++++ DATA FOR THE TASK ++++

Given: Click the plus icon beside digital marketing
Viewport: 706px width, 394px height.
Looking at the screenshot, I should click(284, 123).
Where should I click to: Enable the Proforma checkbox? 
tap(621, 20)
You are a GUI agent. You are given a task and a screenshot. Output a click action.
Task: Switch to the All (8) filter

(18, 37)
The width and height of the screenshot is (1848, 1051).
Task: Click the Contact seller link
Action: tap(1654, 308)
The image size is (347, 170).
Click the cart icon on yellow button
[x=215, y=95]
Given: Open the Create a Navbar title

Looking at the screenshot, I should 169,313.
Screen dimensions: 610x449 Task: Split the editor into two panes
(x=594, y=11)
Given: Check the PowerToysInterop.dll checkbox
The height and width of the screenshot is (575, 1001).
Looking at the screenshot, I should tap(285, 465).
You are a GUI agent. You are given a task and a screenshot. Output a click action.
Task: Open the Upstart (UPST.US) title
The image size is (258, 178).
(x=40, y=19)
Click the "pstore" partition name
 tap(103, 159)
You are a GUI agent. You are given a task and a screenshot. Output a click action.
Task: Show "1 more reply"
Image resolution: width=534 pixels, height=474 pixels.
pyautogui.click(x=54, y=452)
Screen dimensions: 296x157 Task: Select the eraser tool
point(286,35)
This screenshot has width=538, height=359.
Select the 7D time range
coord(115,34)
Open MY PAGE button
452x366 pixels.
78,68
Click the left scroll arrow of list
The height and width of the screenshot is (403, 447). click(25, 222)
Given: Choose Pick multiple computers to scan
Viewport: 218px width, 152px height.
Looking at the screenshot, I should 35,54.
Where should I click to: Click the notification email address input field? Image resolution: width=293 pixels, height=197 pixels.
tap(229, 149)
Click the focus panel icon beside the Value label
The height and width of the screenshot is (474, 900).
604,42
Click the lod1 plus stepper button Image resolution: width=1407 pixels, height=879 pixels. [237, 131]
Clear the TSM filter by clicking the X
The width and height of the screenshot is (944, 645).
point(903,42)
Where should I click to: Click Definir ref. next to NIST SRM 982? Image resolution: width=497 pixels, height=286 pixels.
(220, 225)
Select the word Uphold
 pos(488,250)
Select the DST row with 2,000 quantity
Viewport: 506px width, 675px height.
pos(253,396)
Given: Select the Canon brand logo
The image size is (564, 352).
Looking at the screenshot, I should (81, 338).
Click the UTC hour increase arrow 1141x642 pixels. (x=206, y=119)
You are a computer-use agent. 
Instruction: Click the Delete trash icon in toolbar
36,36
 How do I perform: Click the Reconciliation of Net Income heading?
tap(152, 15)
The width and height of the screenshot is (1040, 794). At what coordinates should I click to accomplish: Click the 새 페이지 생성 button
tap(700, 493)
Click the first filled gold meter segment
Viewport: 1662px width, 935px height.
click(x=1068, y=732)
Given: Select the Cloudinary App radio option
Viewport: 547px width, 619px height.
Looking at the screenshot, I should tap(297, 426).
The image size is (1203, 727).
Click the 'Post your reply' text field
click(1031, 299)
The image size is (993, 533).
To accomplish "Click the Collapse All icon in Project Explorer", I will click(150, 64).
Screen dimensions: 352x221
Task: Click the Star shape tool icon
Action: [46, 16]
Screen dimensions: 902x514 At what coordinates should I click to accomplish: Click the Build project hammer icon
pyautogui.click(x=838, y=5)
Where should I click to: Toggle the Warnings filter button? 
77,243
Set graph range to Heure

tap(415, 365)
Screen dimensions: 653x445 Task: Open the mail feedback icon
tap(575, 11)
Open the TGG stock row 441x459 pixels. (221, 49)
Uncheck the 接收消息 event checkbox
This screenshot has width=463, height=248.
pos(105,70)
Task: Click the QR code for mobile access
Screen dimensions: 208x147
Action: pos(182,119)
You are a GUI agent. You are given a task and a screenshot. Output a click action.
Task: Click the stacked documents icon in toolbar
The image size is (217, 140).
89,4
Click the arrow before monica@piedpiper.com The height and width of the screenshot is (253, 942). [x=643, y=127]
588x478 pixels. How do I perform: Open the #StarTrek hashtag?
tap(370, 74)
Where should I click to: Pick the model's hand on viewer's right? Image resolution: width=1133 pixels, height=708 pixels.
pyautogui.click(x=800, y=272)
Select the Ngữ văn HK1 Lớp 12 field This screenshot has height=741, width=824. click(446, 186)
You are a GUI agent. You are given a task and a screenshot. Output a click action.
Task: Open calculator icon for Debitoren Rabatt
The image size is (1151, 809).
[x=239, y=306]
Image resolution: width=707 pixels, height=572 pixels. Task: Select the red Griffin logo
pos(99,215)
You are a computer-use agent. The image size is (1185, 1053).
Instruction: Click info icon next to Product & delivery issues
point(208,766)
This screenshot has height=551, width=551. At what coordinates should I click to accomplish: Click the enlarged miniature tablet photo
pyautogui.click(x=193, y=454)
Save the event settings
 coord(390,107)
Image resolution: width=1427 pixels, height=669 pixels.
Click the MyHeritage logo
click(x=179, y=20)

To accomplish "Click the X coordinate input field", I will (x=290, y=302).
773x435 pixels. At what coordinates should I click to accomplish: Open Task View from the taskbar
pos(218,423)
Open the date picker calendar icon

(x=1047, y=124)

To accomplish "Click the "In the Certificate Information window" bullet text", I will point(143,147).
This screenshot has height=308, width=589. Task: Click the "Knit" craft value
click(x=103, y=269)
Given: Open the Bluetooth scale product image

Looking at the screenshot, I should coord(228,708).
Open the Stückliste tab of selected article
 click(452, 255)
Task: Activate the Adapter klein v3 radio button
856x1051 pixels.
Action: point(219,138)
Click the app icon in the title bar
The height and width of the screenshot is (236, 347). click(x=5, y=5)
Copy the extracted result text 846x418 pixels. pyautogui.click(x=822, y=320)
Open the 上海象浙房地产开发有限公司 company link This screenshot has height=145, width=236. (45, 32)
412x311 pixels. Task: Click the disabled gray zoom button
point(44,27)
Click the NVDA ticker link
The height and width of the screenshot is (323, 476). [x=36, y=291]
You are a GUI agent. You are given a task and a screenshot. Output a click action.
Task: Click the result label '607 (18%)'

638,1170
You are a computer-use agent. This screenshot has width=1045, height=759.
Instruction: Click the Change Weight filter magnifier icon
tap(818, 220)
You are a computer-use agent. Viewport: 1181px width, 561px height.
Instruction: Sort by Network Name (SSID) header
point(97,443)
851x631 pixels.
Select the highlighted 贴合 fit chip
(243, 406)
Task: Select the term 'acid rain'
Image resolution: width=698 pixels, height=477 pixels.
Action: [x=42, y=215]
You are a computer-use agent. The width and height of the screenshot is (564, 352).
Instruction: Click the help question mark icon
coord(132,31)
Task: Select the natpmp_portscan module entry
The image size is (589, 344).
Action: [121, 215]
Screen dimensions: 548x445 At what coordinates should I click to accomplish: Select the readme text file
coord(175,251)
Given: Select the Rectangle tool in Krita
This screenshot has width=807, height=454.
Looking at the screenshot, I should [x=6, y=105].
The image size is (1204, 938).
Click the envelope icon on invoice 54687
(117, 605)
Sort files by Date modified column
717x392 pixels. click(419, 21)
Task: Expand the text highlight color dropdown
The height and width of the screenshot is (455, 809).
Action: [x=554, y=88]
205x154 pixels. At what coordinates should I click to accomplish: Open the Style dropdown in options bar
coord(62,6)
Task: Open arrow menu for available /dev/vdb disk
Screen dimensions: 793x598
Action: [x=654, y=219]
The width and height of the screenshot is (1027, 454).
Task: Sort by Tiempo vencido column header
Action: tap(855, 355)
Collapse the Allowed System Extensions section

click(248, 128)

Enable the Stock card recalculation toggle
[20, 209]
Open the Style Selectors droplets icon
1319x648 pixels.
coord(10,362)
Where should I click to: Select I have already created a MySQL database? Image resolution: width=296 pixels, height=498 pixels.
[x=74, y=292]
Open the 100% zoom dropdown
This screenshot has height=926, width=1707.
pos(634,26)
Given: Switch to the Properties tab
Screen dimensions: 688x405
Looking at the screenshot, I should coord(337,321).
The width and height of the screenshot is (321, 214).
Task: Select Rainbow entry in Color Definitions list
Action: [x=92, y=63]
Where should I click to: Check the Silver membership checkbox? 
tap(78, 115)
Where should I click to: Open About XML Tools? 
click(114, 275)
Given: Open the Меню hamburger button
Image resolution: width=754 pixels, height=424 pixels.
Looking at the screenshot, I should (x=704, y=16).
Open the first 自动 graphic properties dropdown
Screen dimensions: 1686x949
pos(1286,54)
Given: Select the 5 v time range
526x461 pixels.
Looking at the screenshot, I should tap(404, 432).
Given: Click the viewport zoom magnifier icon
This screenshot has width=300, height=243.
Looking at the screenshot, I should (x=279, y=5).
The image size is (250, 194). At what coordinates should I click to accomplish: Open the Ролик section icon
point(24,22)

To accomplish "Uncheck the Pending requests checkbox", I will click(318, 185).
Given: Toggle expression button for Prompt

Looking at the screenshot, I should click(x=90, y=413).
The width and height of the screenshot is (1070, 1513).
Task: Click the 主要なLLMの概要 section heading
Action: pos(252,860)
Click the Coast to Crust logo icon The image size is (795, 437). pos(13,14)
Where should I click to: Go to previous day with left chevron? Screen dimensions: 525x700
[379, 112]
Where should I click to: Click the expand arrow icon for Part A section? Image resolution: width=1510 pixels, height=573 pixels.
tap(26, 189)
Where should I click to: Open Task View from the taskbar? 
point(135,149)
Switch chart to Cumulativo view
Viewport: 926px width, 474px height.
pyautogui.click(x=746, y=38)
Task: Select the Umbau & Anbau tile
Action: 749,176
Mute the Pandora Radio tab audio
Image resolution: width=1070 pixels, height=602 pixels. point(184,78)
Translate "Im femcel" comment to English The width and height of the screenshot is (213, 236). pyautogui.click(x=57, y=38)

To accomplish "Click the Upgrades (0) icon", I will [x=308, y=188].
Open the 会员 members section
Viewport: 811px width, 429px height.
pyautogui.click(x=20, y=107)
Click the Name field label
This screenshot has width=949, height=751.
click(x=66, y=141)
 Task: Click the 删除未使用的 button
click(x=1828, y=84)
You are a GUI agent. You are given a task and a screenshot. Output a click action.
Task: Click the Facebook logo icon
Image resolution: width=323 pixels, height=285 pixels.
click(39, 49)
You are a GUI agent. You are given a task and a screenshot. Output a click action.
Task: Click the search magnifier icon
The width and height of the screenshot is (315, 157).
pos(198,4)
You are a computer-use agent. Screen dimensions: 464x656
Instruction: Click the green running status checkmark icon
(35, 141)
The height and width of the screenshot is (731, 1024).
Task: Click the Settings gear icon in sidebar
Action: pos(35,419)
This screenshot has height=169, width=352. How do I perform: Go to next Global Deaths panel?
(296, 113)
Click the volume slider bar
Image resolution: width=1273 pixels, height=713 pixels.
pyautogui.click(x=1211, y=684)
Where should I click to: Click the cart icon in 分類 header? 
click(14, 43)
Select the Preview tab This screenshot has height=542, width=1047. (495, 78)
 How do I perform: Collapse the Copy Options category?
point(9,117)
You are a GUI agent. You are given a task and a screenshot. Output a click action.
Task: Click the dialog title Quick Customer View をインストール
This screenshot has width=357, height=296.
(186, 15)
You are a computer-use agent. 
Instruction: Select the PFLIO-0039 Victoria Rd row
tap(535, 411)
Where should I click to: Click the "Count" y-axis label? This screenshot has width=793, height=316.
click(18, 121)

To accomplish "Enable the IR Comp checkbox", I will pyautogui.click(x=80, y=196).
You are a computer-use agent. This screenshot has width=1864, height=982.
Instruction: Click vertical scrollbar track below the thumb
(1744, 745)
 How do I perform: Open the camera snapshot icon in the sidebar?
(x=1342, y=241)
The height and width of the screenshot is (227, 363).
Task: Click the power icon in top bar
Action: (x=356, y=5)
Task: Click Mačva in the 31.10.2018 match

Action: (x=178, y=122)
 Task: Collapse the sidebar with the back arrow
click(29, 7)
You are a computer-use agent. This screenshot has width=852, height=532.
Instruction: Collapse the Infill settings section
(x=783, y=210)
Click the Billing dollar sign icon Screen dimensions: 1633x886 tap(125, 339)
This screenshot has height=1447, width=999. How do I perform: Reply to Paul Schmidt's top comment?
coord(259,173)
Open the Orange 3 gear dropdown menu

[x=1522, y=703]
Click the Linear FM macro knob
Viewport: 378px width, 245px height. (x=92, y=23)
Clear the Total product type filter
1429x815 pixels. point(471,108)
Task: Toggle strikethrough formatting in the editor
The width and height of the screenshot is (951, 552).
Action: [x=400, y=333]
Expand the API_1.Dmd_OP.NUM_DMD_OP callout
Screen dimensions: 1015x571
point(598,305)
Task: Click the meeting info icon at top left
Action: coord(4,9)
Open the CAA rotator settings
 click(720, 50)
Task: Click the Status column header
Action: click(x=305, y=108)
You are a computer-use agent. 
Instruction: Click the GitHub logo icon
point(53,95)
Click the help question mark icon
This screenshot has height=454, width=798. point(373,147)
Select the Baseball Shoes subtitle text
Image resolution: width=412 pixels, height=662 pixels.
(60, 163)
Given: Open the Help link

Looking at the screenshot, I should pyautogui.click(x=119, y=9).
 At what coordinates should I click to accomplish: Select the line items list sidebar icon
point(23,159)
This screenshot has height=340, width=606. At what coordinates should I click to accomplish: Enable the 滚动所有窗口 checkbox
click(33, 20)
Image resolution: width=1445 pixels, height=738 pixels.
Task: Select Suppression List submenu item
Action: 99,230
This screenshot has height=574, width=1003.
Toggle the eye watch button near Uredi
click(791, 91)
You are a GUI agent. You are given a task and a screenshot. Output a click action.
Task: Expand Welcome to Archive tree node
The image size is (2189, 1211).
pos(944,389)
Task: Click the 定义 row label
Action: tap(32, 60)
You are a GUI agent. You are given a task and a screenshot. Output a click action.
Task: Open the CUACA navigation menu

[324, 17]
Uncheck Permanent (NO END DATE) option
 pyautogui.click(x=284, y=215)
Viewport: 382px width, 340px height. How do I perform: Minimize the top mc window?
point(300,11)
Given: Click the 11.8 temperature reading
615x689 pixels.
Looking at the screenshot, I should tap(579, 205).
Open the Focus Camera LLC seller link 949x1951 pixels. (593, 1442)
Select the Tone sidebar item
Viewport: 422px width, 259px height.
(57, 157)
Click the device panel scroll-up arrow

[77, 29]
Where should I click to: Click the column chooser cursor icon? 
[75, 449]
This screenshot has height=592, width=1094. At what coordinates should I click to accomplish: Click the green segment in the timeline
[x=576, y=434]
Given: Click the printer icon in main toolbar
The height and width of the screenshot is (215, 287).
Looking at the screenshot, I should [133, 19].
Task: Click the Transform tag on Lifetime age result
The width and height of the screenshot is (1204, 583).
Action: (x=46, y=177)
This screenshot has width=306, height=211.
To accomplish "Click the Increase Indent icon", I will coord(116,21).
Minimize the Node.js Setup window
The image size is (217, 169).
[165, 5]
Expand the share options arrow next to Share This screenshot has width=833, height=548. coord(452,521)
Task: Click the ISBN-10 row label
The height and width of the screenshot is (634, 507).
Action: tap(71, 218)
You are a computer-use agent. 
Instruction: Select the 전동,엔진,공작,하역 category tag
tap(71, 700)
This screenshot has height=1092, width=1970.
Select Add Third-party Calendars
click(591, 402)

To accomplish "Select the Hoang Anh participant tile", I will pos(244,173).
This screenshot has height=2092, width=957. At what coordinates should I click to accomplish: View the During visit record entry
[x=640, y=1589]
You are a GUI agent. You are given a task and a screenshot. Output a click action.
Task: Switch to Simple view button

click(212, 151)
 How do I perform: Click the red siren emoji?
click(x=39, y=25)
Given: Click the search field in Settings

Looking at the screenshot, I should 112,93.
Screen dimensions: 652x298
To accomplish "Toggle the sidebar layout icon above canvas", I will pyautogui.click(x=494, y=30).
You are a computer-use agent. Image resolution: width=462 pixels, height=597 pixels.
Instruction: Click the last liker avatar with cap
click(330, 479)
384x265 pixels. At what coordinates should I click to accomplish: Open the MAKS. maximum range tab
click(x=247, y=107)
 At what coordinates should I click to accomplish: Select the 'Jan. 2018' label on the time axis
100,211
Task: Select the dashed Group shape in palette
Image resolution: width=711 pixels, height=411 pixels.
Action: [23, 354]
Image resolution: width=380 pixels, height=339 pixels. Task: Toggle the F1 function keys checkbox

++++

DESCRIPTION OF THE TASK: Reproduce verbatim every line from the start of the records through the line containing "Action: tap(1654, 308)", including that line.

WORKED SOLUTION:
Given: Click the plus icon beside digital marketing
Viewport: 706px width, 394px height.
Looking at the screenshot, I should click(284, 123).
Where should I click to: Enable the Proforma checkbox? 
tap(621, 20)
You are a GUI agent. You are given a task and a screenshot. Output a click action.
Task: Switch to the All (8) filter

(18, 37)
The width and height of the screenshot is (1848, 1051).
Task: Click the Contact seller link
Action: tap(1654, 308)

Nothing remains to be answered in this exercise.